(THE TASK):
Set each line of the records down again exactly, please.

[SOURCE MATERIAL — start]

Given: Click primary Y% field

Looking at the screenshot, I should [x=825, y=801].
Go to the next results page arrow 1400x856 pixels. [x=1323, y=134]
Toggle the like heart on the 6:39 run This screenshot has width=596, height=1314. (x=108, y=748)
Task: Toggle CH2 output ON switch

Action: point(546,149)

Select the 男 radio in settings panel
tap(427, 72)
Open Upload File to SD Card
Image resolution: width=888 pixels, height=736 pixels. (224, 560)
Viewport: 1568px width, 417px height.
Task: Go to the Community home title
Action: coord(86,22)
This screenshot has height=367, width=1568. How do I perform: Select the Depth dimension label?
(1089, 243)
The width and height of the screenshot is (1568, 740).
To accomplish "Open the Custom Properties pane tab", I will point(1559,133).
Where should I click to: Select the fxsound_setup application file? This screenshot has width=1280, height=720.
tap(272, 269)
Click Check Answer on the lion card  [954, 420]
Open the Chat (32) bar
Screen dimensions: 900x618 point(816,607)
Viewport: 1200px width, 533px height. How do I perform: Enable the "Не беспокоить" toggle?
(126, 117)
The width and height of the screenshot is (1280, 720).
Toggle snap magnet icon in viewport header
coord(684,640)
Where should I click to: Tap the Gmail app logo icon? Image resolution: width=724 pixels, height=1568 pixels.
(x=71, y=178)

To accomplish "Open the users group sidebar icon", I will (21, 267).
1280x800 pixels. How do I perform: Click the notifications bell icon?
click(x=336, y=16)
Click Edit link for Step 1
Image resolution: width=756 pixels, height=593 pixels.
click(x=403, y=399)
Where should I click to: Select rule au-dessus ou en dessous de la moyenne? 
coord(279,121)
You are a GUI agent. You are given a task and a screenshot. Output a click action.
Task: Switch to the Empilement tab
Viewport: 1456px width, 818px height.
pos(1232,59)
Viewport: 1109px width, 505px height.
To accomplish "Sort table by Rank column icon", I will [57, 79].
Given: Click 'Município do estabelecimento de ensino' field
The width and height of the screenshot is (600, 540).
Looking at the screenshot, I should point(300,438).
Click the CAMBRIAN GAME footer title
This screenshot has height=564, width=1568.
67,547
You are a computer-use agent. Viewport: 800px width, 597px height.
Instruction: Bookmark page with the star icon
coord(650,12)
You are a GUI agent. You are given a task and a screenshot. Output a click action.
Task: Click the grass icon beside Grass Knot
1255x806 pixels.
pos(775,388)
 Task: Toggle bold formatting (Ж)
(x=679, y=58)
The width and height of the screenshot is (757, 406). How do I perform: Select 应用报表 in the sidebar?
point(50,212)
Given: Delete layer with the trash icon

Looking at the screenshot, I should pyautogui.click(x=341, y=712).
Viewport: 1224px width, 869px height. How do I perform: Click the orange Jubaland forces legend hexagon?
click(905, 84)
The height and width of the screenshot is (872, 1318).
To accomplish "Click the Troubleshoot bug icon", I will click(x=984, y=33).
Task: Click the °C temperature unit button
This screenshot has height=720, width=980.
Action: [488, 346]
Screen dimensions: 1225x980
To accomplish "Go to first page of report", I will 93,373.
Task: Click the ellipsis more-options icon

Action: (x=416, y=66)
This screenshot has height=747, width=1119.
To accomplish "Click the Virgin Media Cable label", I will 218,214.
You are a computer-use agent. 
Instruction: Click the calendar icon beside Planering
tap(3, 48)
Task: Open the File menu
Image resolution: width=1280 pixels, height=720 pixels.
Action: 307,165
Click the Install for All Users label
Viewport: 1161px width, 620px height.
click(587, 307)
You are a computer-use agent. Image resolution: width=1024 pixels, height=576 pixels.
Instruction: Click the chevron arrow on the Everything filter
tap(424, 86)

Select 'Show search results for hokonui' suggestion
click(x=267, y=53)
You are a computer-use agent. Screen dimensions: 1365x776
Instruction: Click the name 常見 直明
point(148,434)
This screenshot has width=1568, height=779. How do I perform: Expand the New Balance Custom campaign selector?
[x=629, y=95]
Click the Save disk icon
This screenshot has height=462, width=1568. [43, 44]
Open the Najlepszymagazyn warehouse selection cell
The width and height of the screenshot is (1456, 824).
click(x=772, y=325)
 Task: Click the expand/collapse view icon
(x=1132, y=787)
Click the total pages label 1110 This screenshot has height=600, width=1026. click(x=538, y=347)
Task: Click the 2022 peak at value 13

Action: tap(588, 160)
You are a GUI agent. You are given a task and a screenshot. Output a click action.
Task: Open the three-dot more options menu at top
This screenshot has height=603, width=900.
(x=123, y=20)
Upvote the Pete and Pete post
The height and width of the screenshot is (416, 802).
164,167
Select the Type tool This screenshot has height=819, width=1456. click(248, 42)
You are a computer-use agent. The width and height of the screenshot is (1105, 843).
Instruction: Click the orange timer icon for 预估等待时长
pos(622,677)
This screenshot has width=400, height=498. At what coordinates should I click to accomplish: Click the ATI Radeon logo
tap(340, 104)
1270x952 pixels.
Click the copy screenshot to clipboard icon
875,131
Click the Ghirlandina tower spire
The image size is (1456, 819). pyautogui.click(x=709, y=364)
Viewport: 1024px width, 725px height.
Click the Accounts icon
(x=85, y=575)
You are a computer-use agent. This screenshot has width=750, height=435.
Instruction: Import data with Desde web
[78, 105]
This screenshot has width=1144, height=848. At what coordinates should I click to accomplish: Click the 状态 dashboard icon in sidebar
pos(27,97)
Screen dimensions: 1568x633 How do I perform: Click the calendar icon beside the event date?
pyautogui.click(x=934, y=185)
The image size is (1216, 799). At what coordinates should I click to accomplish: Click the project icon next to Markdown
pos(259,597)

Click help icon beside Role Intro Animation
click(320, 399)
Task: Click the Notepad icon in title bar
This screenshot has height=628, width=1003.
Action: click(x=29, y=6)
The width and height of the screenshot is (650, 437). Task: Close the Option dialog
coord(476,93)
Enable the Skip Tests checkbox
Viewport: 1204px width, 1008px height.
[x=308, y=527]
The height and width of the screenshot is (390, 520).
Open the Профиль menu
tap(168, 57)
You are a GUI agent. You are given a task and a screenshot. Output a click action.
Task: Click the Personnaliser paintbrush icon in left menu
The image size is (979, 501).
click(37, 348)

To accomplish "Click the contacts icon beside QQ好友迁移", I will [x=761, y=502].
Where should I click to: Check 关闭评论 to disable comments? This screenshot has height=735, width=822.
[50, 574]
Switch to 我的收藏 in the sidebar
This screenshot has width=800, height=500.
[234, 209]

[SOURCE MATERIAL — finish]

(THE COMPLETED TASK):
Given: Click primary Y% field

Looking at the screenshot, I should [x=825, y=801].
Go to the next results page arrow 1400x856 pixels. [x=1323, y=134]
Toggle the like heart on the 6:39 run This screenshot has width=596, height=1314. (x=108, y=748)
Task: Toggle CH2 output ON switch

Action: point(546,149)

Select the 男 radio in settings panel
tap(427, 72)
Open Upload File to SD Card
Image resolution: width=888 pixels, height=736 pixels. (224, 560)
Viewport: 1568px width, 417px height.
Task: Go to the Community home title
Action: coord(86,22)
This screenshot has height=367, width=1568. How do I perform: Select the Depth dimension label?
(1089, 243)
The width and height of the screenshot is (1568, 740).
To accomplish "Open the Custom Properties pane tab", I will point(1559,133).
Where should I click to: Select the fxsound_setup application file? This screenshot has width=1280, height=720.
tap(272, 269)
Click Check Answer on the lion card  [954, 420]
Open the Chat (32) bar
Screen dimensions: 900x618 point(816,607)
Viewport: 1200px width, 533px height. How do I perform: Enable the "Не беспокоить" toggle?
(126, 117)
The width and height of the screenshot is (1280, 720).
Toggle snap magnet icon in viewport header
coord(684,640)
Where should I click to: Tap the Gmail app logo icon? Image resolution: width=724 pixels, height=1568 pixels.
(x=71, y=178)

To accomplish "Open the users group sidebar icon", I will (21, 267).
1280x800 pixels. How do I perform: Click the notifications bell icon?
click(x=336, y=16)
Click Edit link for Step 1
Image resolution: width=756 pixels, height=593 pixels.
click(x=403, y=399)
Where should I click to: Select rule au-dessus ou en dessous de la moyenne? 
coord(279,121)
You are a GUI agent. You are given a task and a screenshot. Output a click action.
Task: Switch to the Empilement tab
Viewport: 1456px width, 818px height.
pos(1232,59)
Viewport: 1109px width, 505px height.
To accomplish "Sort table by Rank column icon", I will [57, 79].
Given: Click 'Município do estabelecimento de ensino' field
The width and height of the screenshot is (600, 540).
Looking at the screenshot, I should point(300,438).
Click the CAMBRIAN GAME footer title
This screenshot has height=564, width=1568.
67,547
You are a computer-use agent. Viewport: 800px width, 597px height.
Instruction: Bookmark page with the star icon
coord(650,12)
You are a GUI agent. You are given a task and a screenshot. Output a click action.
Task: Click the grass icon beside Grass Knot
1255x806 pixels.
pos(775,388)
 Task: Toggle bold formatting (Ж)
(x=679, y=58)
The width and height of the screenshot is (757, 406). How do I perform: Select 应用报表 in the sidebar?
point(50,212)
Given: Delete layer with the trash icon

Looking at the screenshot, I should pyautogui.click(x=341, y=712).
Viewport: 1224px width, 869px height. How do I perform: Click the orange Jubaland forces legend hexagon?
click(905, 84)
The height and width of the screenshot is (872, 1318).
To accomplish "Click the Troubleshoot bug icon", I will click(x=984, y=33).
Task: Click the °C temperature unit button
This screenshot has height=720, width=980.
Action: [488, 346]
Screen dimensions: 1225x980
To accomplish "Go to first page of report", I will 93,373.
Task: Click the ellipsis more-options icon

Action: (x=416, y=66)
This screenshot has height=747, width=1119.
To accomplish "Click the Virgin Media Cable label", I will 218,214.
You are a computer-use agent. 
Instruction: Click the calendar icon beside Planering
tap(3, 48)
Task: Open the File menu
Image resolution: width=1280 pixels, height=720 pixels.
Action: 307,165
Click the Install for All Users label
Viewport: 1161px width, 620px height.
click(587, 307)
You are a computer-use agent. Image resolution: width=1024 pixels, height=576 pixels.
Instruction: Click the chevron arrow on the Everything filter
tap(424, 86)

Select 'Show search results for hokonui' suggestion
click(x=267, y=53)
You are a computer-use agent. Screen dimensions: 1365x776
Instruction: Click the name 常見 直明
point(148,434)
This screenshot has width=1568, height=779. How do I perform: Expand the New Balance Custom campaign selector?
[x=629, y=95]
Click the Save disk icon
This screenshot has height=462, width=1568. [43, 44]
Open the Najlepszymagazyn warehouse selection cell
The width and height of the screenshot is (1456, 824).
click(x=772, y=325)
 Task: Click the expand/collapse view icon
(x=1132, y=787)
Click the total pages label 1110 This screenshot has height=600, width=1026. click(x=538, y=347)
Task: Click the 2022 peak at value 13

Action: tap(588, 160)
You are a GUI agent. You are given a task and a screenshot. Output a click action.
Task: Open the three-dot more options menu at top
This screenshot has height=603, width=900.
(x=123, y=20)
Upvote the Pete and Pete post
The height and width of the screenshot is (416, 802).
164,167
Select the Type tool This screenshot has height=819, width=1456. click(248, 42)
You are a computer-use agent. The width and height of the screenshot is (1105, 843).
Instruction: Click the orange timer icon for 预估等待时长
pos(622,677)
This screenshot has width=400, height=498. At what coordinates should I click to accomplish: Click the ATI Radeon logo
tap(340, 104)
1270x952 pixels.
Click the copy screenshot to clipboard icon
875,131
Click the Ghirlandina tower spire
The image size is (1456, 819). pyautogui.click(x=709, y=364)
Viewport: 1024px width, 725px height.
Click the Accounts icon
(x=85, y=575)
You are a computer-use agent. This screenshot has width=750, height=435.
Instruction: Import data with Desde web
[78, 105]
This screenshot has width=1144, height=848. At what coordinates should I click to accomplish: Click the 状态 dashboard icon in sidebar
pos(27,97)
Screen dimensions: 1568x633 How do I perform: Click the calendar icon beside the event date?
pyautogui.click(x=934, y=185)
The image size is (1216, 799). At what coordinates should I click to accomplish: Click the project icon next to Markdown
pos(259,597)

Click help icon beside Role Intro Animation
click(320, 399)
Task: Click the Notepad icon in title bar
This screenshot has height=628, width=1003.
Action: click(x=29, y=6)
The width and height of the screenshot is (650, 437). Task: Close the Option dialog
coord(476,93)
Enable the Skip Tests checkbox
Viewport: 1204px width, 1008px height.
[x=308, y=527]
The height and width of the screenshot is (390, 520).
Open the Профиль menu
tap(168, 57)
You are a GUI agent. You are given a task and a screenshot. Output a click action.
Task: Click the Personnaliser paintbrush icon in left menu
The image size is (979, 501).
click(37, 348)

To accomplish "Click the contacts icon beside QQ好友迁移", I will [x=761, y=502].
Where should I click to: Check 关闭评论 to disable comments? This screenshot has height=735, width=822.
[50, 574]
Switch to 我的收藏 in the sidebar
This screenshot has width=800, height=500.
[234, 209]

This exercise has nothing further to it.